Dataset entries:
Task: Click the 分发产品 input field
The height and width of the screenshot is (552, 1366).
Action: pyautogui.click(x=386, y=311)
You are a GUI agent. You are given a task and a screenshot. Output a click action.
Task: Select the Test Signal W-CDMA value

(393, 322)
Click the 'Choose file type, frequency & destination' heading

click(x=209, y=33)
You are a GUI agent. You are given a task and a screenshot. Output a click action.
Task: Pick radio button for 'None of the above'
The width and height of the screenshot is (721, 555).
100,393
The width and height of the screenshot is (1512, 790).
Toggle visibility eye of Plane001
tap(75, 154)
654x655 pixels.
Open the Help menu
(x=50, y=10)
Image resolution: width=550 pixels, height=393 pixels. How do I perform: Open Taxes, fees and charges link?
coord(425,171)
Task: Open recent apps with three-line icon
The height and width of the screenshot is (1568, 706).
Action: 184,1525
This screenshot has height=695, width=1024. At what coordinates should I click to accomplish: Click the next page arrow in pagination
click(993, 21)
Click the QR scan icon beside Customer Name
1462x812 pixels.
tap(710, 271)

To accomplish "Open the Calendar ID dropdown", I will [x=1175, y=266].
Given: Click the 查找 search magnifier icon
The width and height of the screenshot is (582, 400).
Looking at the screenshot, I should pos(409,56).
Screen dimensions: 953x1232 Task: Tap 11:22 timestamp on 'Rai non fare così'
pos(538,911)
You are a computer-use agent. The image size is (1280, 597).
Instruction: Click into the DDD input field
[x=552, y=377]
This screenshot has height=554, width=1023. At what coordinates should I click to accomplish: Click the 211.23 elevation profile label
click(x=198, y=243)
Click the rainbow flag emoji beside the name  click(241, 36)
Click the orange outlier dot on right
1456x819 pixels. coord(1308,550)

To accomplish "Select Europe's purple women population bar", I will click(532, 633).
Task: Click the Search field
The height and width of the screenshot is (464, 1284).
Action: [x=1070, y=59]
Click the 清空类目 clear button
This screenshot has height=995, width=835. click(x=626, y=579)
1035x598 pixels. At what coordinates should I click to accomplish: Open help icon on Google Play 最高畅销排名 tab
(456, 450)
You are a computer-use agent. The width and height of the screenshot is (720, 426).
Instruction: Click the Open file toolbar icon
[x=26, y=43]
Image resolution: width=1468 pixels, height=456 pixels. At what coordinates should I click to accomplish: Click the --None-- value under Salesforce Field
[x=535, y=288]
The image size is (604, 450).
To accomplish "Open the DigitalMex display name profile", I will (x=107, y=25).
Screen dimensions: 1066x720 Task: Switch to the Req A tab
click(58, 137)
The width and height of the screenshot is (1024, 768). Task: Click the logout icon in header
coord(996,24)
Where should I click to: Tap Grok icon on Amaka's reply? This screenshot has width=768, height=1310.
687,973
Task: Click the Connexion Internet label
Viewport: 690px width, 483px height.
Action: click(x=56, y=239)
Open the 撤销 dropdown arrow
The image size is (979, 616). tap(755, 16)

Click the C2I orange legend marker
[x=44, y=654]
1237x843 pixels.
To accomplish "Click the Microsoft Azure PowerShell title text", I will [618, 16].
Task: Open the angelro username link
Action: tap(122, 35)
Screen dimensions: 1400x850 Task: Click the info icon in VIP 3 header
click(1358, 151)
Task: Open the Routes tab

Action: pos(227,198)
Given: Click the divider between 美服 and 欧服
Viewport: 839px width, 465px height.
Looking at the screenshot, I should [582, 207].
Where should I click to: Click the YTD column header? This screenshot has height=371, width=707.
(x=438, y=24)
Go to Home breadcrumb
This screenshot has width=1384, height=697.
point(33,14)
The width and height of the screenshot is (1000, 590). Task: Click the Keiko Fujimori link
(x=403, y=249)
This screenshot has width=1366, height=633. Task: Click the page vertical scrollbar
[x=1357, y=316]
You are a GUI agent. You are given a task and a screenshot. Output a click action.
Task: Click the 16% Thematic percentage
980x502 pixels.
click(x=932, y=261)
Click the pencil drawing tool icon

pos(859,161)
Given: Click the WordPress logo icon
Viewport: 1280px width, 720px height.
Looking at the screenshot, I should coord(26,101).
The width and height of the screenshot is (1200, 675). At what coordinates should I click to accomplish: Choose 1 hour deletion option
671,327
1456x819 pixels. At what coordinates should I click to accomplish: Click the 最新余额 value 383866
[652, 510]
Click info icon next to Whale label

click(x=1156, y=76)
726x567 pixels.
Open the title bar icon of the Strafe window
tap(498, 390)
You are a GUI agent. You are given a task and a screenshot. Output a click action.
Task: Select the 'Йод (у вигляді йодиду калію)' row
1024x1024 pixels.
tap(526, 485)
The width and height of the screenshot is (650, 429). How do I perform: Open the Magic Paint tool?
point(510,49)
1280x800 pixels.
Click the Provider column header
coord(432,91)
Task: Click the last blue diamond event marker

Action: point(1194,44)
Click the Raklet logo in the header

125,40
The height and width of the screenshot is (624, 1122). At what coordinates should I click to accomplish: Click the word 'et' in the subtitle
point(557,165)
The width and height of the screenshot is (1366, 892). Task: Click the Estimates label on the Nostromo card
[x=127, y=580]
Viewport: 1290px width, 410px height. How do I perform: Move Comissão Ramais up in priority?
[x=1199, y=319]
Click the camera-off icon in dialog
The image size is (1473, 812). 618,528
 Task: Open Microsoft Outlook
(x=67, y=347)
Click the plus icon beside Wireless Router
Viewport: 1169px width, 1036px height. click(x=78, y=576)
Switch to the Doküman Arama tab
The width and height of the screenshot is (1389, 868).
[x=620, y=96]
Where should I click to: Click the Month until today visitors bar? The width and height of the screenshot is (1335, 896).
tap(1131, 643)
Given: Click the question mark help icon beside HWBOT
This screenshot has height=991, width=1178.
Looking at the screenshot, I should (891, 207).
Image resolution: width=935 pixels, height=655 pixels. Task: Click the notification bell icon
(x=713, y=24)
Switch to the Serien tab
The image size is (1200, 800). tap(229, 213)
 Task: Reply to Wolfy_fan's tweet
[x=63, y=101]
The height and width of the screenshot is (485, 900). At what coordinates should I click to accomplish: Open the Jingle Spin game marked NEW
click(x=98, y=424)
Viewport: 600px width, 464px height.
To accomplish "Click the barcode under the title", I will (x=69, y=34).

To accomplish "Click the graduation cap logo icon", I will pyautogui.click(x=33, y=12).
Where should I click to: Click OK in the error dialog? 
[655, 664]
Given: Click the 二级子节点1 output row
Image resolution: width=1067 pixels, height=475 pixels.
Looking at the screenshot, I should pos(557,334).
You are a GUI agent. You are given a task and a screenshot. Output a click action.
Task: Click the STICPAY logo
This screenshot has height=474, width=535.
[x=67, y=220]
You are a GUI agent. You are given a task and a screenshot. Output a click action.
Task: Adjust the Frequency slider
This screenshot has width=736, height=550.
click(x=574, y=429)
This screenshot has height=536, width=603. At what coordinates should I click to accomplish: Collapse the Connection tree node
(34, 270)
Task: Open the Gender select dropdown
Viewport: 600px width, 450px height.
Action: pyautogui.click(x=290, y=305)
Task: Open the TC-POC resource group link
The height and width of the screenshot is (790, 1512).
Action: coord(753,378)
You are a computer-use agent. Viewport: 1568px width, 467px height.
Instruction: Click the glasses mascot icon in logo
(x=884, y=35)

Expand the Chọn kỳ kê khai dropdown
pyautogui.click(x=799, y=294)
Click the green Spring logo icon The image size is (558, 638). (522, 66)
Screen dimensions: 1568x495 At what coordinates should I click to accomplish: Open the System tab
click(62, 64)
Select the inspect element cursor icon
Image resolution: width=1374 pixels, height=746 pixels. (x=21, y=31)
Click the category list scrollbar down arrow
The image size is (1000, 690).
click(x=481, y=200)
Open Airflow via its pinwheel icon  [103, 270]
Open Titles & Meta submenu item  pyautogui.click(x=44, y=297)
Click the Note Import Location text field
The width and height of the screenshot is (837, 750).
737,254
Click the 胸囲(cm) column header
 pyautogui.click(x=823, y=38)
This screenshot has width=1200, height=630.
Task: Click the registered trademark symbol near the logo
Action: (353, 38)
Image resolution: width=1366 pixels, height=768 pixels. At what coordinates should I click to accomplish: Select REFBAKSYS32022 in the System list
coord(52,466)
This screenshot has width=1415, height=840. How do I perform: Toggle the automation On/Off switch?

Task objective: Which lines above run from the one containing "Task: Open the Routes tab" down to the one containing "726x567 pixels."? Repeat exactly those, both ends included, and nothing else.

Your solution:
Task: Open the Routes tab

Action: pos(227,198)
Given: Click the divider between 美服 and 欧服
Viewport: 839px width, 465px height.
Looking at the screenshot, I should [582, 207].
Where should I click to: Click the YTD column header? This screenshot has height=371, width=707.
(x=438, y=24)
Go to Home breadcrumb
This screenshot has width=1384, height=697.
point(33,14)
The width and height of the screenshot is (1000, 590). Task: Click the Keiko Fujimori link
(x=403, y=249)
This screenshot has width=1366, height=633. Task: Click the page vertical scrollbar
[x=1357, y=316]
You are a GUI agent. You are given a task and a screenshot. Output a click action.
Task: Click the 16% Thematic percentage
980x502 pixels.
click(x=932, y=261)
Click the pencil drawing tool icon

pos(859,161)
Given: Click the WordPress logo icon
Viewport: 1280px width, 720px height.
Looking at the screenshot, I should coord(26,101).
The width and height of the screenshot is (1200, 675). At what coordinates should I click to accomplish: Choose 1 hour deletion option
671,327
1456x819 pixels. At what coordinates should I click to accomplish: Click the 最新余额 value 383866
[652, 510]
Click info icon next to Whale label

click(x=1156, y=76)
726x567 pixels.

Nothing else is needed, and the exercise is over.